Cette époque faste est aujourd’hui révolue. Le Nigeria a sombré dans la crise économique. Les constructeurs ont fermé les unités de montage qu’ils avaient installées dans ce pays, notamment Volkswagen et Mercedes dans l’État d’Enugu. Reste des souvenirs heureux, que les constructeurs traduisent toujours en chiffres : Kaduna a produit à lui seul 426 000 Peugeot 504, soit 12 % du parc mondial de ce modèle. Et la 504 a représenté 83 % de la production de l’usine de Kaduna depuis 1972, qui s’élève à 517 000 exemplaires avec les Peugeot 306, 404, 406 et 505.

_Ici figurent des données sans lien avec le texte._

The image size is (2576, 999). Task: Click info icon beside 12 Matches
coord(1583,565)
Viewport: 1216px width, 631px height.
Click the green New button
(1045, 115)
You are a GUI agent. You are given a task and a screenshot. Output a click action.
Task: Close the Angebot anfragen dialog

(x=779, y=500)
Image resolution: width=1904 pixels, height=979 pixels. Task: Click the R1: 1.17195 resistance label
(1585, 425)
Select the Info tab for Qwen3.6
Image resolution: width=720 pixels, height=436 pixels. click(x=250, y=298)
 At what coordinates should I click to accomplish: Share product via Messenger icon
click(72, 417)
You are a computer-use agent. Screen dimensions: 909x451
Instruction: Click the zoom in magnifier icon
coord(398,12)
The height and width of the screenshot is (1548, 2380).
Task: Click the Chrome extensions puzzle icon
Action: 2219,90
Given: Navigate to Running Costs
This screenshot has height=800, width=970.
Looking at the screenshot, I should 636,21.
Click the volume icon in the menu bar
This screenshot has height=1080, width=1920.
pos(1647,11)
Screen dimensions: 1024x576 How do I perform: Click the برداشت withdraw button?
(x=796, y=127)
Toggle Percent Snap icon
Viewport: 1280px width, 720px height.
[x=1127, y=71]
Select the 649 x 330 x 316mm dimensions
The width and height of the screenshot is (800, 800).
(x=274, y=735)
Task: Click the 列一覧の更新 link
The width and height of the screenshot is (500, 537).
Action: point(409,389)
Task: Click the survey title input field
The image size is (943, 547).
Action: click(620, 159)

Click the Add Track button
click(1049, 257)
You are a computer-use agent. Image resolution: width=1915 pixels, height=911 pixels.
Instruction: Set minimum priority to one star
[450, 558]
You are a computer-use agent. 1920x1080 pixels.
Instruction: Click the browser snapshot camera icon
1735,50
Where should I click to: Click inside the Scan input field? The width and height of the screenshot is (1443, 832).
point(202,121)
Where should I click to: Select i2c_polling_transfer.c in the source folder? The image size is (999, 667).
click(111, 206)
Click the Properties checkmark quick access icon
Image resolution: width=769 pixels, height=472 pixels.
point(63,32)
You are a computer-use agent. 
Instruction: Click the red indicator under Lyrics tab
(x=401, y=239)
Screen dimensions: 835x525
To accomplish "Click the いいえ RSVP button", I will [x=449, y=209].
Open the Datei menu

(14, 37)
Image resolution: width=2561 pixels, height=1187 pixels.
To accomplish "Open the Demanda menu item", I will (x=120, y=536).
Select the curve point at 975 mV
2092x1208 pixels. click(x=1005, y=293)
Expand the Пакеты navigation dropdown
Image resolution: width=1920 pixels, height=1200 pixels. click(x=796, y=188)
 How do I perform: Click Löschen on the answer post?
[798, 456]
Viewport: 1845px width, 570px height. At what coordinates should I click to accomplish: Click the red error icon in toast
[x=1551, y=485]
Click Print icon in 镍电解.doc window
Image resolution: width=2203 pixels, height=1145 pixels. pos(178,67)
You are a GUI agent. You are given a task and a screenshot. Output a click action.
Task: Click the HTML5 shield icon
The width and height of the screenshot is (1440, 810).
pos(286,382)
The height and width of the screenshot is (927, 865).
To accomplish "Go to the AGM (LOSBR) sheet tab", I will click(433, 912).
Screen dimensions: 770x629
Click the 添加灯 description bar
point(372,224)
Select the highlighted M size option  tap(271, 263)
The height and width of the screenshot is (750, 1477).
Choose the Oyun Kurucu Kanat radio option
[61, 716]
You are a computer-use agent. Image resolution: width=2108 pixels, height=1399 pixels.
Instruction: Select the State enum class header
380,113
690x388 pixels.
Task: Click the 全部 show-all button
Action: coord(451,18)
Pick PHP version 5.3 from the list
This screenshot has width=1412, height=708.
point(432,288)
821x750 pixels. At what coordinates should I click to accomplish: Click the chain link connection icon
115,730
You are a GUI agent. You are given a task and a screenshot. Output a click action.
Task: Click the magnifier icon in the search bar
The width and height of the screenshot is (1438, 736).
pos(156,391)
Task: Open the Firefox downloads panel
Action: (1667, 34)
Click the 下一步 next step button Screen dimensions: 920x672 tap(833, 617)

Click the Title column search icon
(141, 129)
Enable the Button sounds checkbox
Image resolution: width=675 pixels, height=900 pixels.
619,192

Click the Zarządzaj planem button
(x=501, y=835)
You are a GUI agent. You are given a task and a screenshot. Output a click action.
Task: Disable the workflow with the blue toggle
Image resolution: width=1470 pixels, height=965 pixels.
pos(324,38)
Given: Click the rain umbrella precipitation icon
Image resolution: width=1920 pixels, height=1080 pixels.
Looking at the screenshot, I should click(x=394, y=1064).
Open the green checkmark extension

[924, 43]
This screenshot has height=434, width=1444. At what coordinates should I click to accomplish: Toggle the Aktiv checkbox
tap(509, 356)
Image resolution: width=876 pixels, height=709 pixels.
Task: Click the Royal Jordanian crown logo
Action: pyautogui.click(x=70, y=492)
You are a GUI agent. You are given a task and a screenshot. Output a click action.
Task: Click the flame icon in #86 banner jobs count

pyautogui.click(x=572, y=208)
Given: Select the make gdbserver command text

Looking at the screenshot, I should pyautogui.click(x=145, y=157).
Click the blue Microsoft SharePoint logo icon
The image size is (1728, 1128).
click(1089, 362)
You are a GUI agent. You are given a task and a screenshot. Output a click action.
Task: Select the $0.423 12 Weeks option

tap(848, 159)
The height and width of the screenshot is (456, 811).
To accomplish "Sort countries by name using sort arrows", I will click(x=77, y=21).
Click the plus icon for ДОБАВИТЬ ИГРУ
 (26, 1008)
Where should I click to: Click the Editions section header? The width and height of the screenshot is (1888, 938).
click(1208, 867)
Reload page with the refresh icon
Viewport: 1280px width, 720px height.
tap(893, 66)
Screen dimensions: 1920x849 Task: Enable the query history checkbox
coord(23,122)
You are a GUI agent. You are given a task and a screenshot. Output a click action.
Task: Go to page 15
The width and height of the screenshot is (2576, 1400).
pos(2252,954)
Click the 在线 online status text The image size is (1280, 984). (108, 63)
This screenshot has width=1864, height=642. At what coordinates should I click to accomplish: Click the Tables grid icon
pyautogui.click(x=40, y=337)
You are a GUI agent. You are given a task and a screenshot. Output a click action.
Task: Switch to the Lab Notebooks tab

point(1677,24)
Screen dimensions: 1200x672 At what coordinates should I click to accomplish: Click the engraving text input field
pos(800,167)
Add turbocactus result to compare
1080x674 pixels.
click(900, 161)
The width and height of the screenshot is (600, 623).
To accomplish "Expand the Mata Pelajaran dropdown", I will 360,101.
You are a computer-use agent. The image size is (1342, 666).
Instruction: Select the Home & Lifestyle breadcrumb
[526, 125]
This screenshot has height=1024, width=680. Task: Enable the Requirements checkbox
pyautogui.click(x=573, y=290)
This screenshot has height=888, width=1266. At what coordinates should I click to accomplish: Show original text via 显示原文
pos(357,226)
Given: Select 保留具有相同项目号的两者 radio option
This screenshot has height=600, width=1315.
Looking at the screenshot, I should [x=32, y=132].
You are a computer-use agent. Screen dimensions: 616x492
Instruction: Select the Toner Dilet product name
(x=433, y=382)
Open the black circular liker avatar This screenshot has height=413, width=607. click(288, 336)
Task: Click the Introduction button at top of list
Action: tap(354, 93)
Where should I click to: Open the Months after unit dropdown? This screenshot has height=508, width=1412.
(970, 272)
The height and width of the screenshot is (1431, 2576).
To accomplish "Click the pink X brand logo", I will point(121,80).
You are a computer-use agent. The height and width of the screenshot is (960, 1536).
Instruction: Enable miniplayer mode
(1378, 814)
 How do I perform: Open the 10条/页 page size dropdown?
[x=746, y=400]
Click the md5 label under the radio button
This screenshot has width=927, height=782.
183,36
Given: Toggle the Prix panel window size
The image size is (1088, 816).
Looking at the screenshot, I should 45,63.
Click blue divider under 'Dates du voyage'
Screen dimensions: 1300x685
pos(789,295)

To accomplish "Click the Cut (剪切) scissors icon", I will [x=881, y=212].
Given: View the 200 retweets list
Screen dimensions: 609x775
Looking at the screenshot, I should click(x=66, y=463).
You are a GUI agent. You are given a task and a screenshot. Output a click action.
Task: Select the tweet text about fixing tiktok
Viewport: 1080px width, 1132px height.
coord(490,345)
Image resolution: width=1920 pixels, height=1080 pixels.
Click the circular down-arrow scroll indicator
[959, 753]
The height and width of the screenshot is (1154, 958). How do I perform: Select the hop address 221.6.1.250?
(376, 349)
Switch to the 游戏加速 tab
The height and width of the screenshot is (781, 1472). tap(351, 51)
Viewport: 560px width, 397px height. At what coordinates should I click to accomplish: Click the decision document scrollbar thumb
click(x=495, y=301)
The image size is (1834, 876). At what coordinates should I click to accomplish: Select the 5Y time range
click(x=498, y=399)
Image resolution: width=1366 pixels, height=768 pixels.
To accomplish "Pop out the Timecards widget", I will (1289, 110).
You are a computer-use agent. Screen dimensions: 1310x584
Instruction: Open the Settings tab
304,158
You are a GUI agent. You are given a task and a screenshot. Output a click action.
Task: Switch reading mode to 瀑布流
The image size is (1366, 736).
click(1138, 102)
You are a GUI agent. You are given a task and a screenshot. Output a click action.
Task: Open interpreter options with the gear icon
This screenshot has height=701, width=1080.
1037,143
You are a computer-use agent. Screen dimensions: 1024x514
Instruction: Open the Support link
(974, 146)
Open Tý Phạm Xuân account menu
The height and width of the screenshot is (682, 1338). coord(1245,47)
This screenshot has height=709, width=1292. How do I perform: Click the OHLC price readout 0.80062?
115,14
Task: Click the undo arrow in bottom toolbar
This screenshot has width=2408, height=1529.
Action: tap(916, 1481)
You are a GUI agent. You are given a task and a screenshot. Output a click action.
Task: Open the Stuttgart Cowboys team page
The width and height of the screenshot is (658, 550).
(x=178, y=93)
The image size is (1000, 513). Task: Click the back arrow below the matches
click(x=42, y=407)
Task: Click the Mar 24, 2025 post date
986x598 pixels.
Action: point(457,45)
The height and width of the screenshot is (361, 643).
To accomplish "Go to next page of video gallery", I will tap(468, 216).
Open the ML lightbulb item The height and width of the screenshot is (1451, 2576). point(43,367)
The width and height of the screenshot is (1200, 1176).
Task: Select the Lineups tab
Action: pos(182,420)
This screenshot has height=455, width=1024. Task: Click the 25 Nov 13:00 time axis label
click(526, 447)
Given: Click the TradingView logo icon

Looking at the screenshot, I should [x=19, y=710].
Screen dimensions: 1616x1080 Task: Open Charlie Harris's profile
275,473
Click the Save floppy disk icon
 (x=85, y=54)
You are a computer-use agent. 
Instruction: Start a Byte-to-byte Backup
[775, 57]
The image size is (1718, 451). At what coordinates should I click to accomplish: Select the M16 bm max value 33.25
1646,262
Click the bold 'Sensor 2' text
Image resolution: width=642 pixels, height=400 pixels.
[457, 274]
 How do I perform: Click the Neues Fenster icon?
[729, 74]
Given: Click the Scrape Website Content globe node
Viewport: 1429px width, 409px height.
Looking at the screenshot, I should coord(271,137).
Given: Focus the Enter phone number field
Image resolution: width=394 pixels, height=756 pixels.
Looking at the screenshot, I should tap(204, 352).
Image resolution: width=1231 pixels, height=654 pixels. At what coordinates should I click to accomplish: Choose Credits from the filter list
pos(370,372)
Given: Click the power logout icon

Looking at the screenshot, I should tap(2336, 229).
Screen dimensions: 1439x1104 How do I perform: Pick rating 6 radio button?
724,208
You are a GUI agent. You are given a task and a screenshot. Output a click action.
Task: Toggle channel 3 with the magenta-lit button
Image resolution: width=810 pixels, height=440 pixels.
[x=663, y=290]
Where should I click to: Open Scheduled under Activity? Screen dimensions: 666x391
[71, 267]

L’Argentine a cessé de fabriquer les 504 en 1998, le Kenya en 2001. Le Nigeria sera le dernier pays à baisser pavillon. En Europe, une voiture achève son parcours dans les presses d’une usine de recyclage après environ quinze ans. L’Afrique, plus respectueuse des vieilles mécaniques, les prolonge bien au-delà. La dernière 504 va bientôt sortir des chaînes de la PAN. Mais la 504 n’a pas fini de sillonner le continent africain. Car à l’heure où sa production s’arrête, une vérité s’impose : Peugeot ne lui a pas trouvé de remplaçante capable de rendre les mêmes services en Afrique.